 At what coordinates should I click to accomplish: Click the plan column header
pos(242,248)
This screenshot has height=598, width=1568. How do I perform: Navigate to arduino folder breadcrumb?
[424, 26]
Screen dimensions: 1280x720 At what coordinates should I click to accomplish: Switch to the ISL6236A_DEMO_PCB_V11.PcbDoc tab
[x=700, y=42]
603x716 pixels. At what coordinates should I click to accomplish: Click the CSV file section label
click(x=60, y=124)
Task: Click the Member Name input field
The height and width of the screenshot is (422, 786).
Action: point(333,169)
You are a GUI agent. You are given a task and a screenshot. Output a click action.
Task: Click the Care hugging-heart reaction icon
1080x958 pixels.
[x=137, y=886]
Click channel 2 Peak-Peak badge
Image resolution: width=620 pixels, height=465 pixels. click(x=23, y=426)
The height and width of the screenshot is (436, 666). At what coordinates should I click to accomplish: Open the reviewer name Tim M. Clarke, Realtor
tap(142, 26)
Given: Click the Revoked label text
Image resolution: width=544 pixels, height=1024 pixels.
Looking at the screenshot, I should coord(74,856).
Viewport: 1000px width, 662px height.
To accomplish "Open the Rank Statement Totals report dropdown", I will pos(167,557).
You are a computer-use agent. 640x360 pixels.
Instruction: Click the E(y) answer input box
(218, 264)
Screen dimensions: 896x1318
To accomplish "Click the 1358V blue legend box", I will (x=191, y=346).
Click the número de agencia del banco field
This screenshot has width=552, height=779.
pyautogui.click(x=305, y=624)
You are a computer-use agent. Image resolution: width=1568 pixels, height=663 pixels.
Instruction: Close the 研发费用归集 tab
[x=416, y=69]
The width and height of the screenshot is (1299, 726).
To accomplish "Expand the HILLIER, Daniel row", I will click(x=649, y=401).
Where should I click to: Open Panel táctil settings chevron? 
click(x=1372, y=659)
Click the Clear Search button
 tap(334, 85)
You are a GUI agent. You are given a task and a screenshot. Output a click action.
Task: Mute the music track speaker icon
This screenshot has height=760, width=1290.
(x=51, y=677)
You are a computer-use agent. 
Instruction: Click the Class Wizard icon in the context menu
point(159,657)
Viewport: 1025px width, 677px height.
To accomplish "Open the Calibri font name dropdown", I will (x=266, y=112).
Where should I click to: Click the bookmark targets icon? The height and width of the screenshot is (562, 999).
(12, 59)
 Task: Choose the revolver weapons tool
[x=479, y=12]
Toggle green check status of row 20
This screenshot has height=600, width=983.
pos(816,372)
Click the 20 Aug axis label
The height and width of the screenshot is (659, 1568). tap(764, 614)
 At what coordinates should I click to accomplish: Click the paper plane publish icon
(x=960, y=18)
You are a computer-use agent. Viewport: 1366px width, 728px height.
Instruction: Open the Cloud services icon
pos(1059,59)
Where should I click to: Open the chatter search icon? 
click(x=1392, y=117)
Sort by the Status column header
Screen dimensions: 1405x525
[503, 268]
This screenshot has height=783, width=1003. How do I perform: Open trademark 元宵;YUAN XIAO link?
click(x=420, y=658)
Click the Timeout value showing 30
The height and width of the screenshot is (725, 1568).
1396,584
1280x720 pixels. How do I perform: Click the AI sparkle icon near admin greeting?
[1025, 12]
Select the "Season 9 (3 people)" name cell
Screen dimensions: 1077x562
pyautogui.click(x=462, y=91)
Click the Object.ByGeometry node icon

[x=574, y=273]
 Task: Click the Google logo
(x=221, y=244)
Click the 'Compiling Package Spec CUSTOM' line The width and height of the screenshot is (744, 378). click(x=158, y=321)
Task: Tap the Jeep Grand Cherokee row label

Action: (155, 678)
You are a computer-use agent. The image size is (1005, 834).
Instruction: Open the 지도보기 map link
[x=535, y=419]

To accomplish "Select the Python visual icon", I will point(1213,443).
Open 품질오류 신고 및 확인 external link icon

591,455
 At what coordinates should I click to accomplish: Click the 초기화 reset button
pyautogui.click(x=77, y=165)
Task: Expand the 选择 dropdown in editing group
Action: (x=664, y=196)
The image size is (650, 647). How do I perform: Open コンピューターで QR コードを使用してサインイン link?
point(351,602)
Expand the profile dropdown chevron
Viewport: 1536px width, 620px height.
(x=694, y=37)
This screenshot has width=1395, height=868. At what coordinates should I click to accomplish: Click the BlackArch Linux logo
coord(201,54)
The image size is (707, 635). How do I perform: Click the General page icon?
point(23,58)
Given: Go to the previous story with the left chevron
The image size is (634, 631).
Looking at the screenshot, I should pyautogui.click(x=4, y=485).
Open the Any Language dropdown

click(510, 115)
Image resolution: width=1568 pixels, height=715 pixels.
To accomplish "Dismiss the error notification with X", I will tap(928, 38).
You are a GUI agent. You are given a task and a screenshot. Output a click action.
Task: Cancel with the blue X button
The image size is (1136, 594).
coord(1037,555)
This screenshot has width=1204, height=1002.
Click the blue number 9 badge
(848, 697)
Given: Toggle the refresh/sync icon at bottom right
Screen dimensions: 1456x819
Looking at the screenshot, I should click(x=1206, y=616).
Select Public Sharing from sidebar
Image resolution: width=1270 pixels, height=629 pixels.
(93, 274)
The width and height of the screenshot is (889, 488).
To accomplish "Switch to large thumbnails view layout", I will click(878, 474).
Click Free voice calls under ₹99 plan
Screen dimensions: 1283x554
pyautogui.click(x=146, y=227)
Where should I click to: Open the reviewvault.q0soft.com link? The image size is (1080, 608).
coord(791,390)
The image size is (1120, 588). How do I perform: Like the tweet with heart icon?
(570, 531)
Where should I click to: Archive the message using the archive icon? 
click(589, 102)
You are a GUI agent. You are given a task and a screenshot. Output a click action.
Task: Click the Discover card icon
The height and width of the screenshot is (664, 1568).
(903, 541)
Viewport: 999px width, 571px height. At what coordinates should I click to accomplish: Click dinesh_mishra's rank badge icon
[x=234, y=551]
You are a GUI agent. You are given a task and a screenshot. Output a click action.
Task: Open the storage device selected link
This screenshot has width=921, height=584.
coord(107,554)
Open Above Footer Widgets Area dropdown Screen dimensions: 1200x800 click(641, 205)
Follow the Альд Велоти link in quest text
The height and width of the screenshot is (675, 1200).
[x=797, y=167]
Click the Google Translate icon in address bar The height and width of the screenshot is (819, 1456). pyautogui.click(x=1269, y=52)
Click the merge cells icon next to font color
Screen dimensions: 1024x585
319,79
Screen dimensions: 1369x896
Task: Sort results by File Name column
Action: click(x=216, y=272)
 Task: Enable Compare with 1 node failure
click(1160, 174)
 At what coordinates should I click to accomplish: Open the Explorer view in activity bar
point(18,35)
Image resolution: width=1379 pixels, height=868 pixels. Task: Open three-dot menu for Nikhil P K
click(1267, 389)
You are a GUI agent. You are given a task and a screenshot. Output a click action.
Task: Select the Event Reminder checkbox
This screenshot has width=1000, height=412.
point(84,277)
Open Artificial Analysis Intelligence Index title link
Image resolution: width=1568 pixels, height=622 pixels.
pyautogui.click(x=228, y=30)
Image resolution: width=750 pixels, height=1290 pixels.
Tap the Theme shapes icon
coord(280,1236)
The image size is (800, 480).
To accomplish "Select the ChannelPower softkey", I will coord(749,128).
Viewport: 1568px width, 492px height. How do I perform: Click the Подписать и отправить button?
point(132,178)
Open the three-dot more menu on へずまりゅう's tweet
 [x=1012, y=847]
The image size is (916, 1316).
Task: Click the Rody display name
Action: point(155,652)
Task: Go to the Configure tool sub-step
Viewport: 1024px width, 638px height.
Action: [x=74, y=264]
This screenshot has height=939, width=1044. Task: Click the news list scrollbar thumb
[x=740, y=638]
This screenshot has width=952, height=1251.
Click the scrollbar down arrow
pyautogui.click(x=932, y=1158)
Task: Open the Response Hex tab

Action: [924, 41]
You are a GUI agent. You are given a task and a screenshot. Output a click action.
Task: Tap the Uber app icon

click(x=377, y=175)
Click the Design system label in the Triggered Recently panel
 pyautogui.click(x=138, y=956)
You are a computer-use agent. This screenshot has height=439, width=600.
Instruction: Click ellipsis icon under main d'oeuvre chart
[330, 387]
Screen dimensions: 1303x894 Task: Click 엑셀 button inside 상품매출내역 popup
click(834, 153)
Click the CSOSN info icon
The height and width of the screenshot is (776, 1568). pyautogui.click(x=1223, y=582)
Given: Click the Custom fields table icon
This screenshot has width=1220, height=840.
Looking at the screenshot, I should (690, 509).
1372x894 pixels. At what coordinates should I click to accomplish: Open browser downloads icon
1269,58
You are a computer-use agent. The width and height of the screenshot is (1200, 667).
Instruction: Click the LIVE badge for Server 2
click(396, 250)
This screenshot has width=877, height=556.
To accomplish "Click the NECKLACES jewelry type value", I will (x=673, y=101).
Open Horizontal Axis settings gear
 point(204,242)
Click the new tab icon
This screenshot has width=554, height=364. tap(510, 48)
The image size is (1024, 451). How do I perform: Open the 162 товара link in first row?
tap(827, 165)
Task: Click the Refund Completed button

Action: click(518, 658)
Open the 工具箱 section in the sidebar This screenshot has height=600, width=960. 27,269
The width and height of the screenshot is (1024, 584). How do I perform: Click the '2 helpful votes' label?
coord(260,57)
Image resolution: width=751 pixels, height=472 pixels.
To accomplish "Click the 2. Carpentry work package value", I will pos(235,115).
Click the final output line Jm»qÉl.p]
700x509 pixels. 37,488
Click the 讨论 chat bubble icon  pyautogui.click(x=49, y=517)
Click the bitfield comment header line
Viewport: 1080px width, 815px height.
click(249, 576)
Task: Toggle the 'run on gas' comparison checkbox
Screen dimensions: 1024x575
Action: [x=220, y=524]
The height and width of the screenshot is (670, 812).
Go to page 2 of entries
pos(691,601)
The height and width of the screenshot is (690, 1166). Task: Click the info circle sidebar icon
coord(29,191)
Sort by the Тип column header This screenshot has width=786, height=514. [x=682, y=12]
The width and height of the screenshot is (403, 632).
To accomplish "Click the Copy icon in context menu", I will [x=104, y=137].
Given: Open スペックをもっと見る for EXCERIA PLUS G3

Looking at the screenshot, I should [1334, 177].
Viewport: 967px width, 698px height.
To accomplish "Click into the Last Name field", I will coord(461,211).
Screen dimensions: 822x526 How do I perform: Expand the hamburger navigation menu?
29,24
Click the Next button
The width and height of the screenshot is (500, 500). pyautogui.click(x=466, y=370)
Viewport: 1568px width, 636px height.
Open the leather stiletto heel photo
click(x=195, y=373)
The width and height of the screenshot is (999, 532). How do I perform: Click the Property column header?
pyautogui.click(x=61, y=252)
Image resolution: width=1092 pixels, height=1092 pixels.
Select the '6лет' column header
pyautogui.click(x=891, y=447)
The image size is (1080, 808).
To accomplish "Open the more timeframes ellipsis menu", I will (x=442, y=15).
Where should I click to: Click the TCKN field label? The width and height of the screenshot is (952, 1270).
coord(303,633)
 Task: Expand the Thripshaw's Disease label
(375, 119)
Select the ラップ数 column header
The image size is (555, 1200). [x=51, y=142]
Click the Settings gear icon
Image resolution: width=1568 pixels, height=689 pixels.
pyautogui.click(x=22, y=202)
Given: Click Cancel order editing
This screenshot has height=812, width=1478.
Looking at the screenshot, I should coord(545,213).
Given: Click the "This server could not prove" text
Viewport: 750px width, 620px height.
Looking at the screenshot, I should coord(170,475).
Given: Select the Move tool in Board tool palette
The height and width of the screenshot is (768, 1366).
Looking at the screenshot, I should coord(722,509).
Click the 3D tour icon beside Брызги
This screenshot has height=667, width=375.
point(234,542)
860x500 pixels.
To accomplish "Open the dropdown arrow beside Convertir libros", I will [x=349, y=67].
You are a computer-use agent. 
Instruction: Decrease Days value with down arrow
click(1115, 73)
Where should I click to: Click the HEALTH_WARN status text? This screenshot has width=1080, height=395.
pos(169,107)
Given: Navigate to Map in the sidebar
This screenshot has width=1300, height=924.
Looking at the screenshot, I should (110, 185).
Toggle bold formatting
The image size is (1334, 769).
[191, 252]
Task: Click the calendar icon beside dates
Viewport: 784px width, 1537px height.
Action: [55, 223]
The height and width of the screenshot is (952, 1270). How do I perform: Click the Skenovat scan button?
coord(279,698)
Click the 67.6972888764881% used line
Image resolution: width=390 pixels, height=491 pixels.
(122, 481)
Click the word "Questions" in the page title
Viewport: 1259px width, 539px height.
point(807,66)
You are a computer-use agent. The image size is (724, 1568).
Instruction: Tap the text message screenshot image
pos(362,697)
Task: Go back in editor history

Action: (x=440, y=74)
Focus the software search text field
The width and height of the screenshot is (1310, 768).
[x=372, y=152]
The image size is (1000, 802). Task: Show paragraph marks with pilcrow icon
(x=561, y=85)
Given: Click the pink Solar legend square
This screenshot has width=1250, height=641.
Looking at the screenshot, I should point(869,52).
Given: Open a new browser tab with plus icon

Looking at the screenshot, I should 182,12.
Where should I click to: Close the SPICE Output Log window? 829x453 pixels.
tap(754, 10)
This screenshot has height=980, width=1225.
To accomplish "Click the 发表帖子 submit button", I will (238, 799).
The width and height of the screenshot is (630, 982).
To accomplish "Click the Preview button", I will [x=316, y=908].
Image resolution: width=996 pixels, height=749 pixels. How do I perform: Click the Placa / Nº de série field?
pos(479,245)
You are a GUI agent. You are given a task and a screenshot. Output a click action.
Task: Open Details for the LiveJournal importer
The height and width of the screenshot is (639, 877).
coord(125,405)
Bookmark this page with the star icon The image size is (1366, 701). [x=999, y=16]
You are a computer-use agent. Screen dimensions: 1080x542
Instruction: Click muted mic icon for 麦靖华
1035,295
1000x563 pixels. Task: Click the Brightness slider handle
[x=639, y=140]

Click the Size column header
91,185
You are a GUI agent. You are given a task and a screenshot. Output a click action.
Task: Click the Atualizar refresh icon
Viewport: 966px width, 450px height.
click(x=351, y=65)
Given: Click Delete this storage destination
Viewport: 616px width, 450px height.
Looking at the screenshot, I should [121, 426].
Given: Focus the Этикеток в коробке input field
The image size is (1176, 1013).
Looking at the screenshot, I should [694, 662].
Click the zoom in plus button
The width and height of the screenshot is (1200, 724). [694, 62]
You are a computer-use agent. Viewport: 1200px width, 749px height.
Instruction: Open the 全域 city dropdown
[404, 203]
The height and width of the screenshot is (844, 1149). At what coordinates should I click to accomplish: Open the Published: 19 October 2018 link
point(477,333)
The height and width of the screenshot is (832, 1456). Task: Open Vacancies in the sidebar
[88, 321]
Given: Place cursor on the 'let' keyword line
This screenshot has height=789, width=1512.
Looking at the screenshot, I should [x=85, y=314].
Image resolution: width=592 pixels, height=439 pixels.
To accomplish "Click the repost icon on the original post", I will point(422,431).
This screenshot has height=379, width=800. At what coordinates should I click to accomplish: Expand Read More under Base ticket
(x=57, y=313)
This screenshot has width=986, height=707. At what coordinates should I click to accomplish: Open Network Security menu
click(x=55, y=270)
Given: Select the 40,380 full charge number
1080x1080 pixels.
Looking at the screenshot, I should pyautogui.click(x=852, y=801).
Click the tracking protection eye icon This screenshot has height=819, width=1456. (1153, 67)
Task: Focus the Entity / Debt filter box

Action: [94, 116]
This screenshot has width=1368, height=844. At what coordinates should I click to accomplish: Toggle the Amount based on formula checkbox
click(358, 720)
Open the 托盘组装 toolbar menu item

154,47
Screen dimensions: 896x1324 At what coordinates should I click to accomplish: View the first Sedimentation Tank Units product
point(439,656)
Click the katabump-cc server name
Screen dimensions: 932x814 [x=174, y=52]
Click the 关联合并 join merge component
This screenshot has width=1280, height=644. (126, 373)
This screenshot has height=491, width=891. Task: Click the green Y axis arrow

==================================================

[What to do] Report each line in the preceding entries that holds the string "computer".

[Output for this task]
You are a computer-use agent. 640x360 pixels.
You are a computer-use agent. Image resolution: width=1568 pixels, height=663 pixels.
You are a computer-use agent. 
You are a computer-use agent. Viewport: 1366px width, 728px height.
You are a computer-use agent. The image size is (1005, 834).
You are a computer-use agent. This screenshot has height=439, width=600.
You are a computer-use agent. The width and height of the screenshot is (1200, 667).
You are a computer-use agent. 
You are a computer-use agent. The image size is (724, 1568).
You are a computer-use agent. Screen dimensions: 1080x542
You are a computer-use agent. Viewport: 1200px width, 749px height.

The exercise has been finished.